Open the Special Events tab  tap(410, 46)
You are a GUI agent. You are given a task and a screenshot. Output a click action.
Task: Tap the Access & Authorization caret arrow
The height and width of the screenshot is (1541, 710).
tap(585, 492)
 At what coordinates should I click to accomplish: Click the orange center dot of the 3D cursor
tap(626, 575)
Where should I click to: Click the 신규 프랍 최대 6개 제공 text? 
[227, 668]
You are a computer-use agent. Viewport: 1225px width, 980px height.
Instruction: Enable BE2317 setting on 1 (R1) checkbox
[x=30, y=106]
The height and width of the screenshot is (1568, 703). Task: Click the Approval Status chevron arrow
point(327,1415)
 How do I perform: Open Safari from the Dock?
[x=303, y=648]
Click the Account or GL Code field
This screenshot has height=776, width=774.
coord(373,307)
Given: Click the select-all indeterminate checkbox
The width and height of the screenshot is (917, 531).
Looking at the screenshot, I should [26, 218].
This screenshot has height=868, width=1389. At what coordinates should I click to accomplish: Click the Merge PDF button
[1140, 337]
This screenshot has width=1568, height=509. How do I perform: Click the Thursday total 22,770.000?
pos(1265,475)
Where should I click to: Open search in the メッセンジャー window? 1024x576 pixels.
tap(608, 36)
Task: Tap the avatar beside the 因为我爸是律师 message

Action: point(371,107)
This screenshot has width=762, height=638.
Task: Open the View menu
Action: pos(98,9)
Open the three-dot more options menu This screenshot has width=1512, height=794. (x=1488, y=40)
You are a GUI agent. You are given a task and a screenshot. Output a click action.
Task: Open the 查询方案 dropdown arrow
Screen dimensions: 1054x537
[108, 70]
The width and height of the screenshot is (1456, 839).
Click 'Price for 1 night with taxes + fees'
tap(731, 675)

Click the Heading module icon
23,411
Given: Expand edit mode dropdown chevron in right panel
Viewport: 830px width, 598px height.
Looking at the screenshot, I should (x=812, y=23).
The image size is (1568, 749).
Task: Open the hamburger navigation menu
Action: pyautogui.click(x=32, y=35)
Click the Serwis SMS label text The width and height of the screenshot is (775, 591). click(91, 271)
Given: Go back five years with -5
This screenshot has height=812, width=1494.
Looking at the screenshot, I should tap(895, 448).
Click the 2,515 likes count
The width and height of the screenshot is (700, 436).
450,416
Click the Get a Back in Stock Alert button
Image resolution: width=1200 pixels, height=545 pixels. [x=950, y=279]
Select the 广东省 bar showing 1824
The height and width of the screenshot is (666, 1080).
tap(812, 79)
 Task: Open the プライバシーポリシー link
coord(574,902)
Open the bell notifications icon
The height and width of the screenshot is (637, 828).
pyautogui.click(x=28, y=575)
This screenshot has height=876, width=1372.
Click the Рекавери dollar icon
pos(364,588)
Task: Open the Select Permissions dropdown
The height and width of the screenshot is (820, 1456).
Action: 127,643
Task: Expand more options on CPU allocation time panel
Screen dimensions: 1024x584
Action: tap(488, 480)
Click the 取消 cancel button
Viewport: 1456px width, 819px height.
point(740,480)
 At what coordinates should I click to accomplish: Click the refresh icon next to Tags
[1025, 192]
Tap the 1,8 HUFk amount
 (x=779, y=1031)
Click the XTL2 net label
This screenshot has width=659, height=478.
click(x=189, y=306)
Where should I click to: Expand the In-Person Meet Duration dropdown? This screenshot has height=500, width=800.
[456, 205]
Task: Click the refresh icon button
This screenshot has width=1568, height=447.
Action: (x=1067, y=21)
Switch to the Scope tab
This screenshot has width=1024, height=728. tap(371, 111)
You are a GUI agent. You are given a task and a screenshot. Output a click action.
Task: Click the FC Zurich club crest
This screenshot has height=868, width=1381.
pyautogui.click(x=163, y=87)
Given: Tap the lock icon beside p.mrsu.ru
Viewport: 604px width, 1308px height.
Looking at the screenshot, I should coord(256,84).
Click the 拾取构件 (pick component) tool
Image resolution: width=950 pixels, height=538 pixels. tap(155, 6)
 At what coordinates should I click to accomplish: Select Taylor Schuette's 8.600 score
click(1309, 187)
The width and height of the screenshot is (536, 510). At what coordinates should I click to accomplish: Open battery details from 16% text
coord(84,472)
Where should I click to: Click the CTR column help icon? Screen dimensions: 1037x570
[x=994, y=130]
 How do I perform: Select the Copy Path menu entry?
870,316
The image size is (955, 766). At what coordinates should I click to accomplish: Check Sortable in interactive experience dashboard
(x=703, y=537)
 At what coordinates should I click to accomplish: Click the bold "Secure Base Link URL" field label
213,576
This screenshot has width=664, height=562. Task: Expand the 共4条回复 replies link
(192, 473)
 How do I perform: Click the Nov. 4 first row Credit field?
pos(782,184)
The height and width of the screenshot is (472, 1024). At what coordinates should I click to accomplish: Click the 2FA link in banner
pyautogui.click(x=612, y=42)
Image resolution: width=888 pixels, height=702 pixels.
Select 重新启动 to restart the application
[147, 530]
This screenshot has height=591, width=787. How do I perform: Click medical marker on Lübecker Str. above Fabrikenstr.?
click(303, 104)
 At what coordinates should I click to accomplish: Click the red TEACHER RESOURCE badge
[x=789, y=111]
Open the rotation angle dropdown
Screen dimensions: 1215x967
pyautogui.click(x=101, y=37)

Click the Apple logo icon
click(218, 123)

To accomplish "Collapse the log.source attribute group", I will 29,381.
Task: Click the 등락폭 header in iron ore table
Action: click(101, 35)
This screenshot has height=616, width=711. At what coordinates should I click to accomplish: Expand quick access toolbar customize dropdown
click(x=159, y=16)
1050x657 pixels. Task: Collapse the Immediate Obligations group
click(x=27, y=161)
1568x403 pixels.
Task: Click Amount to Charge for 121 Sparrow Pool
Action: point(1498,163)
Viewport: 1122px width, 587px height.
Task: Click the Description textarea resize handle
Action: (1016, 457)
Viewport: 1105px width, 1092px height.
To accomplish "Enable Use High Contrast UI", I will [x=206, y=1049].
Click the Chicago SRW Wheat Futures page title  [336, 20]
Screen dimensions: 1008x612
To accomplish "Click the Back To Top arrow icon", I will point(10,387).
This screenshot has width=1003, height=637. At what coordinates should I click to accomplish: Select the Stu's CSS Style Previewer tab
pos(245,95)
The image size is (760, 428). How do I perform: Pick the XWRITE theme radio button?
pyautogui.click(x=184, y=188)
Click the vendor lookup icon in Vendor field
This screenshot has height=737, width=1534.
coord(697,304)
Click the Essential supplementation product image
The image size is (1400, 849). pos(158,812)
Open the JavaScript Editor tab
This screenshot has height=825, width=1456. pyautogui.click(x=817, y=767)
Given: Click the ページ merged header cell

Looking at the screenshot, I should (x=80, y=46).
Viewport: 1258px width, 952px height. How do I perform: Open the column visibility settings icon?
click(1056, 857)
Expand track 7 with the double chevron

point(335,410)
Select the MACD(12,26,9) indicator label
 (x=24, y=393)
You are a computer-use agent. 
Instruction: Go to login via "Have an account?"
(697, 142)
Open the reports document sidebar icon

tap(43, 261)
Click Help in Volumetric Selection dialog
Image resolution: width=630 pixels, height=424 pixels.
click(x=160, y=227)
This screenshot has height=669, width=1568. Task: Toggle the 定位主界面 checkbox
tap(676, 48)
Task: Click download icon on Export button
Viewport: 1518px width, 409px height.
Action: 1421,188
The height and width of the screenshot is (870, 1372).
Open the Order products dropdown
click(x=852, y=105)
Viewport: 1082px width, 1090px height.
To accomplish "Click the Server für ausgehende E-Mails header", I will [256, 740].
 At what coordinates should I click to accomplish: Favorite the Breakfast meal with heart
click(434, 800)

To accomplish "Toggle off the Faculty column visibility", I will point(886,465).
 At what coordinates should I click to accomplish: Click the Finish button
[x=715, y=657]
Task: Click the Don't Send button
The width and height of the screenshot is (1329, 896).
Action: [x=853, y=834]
___
◆ WHAT IS BEING ASKED: Output should match, line for line, the stretch of the material above from the line holding "The width and height of the screenshot is (1456, 839)." through the line holding "Select the 广东省 bar showing 1824".

◆ ANSWER BOX:
The width and height of the screenshot is (1456, 839).
Click 'Price for 1 night with taxes + fees'
tap(731, 675)

Click the Heading module icon
23,411
Given: Expand edit mode dropdown chevron in right panel
Viewport: 830px width, 598px height.
Looking at the screenshot, I should (x=812, y=23).
The image size is (1568, 749).
Task: Open the hamburger navigation menu
Action: pyautogui.click(x=32, y=35)
Click the Serwis SMS label text The width and height of the screenshot is (775, 591). click(91, 271)
Given: Go back five years with -5
This screenshot has height=812, width=1494.
Looking at the screenshot, I should tap(895, 448).
Click the 2,515 likes count
The width and height of the screenshot is (700, 436).
450,416
Click the Get a Back in Stock Alert button
Image resolution: width=1200 pixels, height=545 pixels. [x=950, y=279]
Select the 广东省 bar showing 1824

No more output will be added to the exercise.